▸ **Information provided**
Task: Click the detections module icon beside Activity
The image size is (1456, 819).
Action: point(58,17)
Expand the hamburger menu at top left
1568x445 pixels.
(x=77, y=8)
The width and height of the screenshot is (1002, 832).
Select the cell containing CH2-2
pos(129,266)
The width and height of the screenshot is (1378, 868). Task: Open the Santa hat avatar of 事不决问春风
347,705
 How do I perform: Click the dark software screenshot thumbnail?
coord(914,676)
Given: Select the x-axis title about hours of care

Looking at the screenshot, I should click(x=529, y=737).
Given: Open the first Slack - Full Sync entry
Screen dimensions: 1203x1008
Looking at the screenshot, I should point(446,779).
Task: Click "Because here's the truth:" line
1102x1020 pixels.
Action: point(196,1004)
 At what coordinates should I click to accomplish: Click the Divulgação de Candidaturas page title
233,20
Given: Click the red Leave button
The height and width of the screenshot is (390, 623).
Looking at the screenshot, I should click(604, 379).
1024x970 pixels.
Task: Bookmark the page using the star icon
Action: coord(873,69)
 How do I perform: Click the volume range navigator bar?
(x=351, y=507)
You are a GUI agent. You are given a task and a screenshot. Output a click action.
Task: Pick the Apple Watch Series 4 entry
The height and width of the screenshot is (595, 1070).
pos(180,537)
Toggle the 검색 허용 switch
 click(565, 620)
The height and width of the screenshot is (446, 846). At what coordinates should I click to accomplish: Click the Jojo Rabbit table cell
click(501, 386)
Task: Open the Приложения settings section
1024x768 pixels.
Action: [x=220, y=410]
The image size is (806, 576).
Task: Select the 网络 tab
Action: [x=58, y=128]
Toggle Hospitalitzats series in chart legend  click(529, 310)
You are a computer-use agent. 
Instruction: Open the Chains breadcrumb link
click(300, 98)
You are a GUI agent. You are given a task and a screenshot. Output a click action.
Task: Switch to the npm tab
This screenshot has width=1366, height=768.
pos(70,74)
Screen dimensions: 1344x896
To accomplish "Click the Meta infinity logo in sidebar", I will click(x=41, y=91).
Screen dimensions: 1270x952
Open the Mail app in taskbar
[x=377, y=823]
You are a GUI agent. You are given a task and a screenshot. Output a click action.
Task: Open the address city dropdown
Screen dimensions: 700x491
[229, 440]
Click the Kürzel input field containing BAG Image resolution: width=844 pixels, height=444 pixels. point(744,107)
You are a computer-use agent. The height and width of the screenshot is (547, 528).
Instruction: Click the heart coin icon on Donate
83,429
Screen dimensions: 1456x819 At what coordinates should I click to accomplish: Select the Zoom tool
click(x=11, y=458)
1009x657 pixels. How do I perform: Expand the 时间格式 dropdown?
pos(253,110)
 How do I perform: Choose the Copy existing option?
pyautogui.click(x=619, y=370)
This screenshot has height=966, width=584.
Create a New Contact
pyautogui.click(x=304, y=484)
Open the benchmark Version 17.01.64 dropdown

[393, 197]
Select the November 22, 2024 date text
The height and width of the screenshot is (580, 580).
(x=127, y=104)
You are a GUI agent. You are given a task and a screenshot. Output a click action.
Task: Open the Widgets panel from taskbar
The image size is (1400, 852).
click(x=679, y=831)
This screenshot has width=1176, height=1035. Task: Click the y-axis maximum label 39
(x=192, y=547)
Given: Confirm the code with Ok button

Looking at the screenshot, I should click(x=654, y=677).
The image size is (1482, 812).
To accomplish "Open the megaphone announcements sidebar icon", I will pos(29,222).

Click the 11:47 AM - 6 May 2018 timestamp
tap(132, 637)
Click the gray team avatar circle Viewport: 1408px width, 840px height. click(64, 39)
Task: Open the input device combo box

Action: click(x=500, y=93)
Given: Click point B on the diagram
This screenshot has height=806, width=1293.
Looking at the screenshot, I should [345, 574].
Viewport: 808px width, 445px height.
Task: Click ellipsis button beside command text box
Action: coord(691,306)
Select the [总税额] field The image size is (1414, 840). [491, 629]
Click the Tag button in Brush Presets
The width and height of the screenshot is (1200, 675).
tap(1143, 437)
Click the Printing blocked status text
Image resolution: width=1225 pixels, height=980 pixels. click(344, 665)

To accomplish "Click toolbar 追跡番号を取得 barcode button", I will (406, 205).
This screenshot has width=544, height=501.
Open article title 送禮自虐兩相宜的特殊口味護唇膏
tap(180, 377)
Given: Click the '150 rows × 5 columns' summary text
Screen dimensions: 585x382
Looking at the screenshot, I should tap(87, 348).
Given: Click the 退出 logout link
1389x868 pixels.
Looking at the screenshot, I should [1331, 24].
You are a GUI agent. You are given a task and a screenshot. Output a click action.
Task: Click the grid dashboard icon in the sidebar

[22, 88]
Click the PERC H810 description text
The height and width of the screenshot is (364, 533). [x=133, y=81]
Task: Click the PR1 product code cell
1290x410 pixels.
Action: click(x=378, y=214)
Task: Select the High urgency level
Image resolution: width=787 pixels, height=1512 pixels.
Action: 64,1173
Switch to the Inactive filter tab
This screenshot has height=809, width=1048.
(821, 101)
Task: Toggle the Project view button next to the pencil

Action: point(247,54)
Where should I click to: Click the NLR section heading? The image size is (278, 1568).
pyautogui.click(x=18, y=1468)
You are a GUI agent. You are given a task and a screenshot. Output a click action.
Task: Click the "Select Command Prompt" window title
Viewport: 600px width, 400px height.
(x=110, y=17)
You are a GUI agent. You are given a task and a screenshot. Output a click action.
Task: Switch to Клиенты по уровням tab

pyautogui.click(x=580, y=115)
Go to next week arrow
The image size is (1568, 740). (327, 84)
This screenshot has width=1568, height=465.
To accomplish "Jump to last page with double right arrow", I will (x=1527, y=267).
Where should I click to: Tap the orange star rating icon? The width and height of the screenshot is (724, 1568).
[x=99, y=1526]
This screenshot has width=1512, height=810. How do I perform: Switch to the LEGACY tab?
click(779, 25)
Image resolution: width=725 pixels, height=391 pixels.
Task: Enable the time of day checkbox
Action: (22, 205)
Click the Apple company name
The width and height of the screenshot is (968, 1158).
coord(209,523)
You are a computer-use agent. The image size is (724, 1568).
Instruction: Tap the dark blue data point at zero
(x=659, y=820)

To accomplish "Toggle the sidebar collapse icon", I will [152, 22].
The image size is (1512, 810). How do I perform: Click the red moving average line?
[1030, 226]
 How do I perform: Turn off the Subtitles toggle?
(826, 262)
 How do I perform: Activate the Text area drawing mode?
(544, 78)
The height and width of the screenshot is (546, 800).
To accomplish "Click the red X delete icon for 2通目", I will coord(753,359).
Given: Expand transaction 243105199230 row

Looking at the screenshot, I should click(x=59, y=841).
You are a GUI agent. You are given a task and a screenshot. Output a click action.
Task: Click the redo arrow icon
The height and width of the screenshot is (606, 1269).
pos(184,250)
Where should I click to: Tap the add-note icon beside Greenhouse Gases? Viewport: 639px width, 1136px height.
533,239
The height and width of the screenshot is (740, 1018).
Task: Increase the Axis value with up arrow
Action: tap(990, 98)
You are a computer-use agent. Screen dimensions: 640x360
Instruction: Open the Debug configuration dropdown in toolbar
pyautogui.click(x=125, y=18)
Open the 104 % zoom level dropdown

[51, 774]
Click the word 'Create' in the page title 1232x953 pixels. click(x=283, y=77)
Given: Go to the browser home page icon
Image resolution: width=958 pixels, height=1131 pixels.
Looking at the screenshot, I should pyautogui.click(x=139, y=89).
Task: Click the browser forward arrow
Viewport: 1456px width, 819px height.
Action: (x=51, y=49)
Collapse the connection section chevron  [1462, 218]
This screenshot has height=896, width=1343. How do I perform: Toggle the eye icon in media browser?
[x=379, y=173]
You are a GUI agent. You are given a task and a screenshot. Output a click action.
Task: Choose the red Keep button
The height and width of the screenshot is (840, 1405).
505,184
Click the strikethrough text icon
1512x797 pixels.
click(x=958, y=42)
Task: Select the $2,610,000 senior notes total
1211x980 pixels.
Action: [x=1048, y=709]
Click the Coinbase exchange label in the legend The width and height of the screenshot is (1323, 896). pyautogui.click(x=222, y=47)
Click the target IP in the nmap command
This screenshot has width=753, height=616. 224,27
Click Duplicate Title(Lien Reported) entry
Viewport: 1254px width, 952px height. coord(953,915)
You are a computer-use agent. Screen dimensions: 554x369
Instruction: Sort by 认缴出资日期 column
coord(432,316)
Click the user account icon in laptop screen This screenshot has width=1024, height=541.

▸ **Task statement**
Extract the rows above from the very first line up to and including the line with "coord(914,676)", reproducing each line unchanged.

▸ **Problem solution**
Task: Click the detections module icon beside Activity
The image size is (1456, 819).
Action: point(58,17)
Expand the hamburger menu at top left
1568x445 pixels.
(x=77, y=8)
The width and height of the screenshot is (1002, 832).
Select the cell containing CH2-2
pos(129,266)
The width and height of the screenshot is (1378, 868). Task: Open the Santa hat avatar of 事不决问春风
347,705
 How do I perform: Click the dark software screenshot thumbnail?
coord(914,676)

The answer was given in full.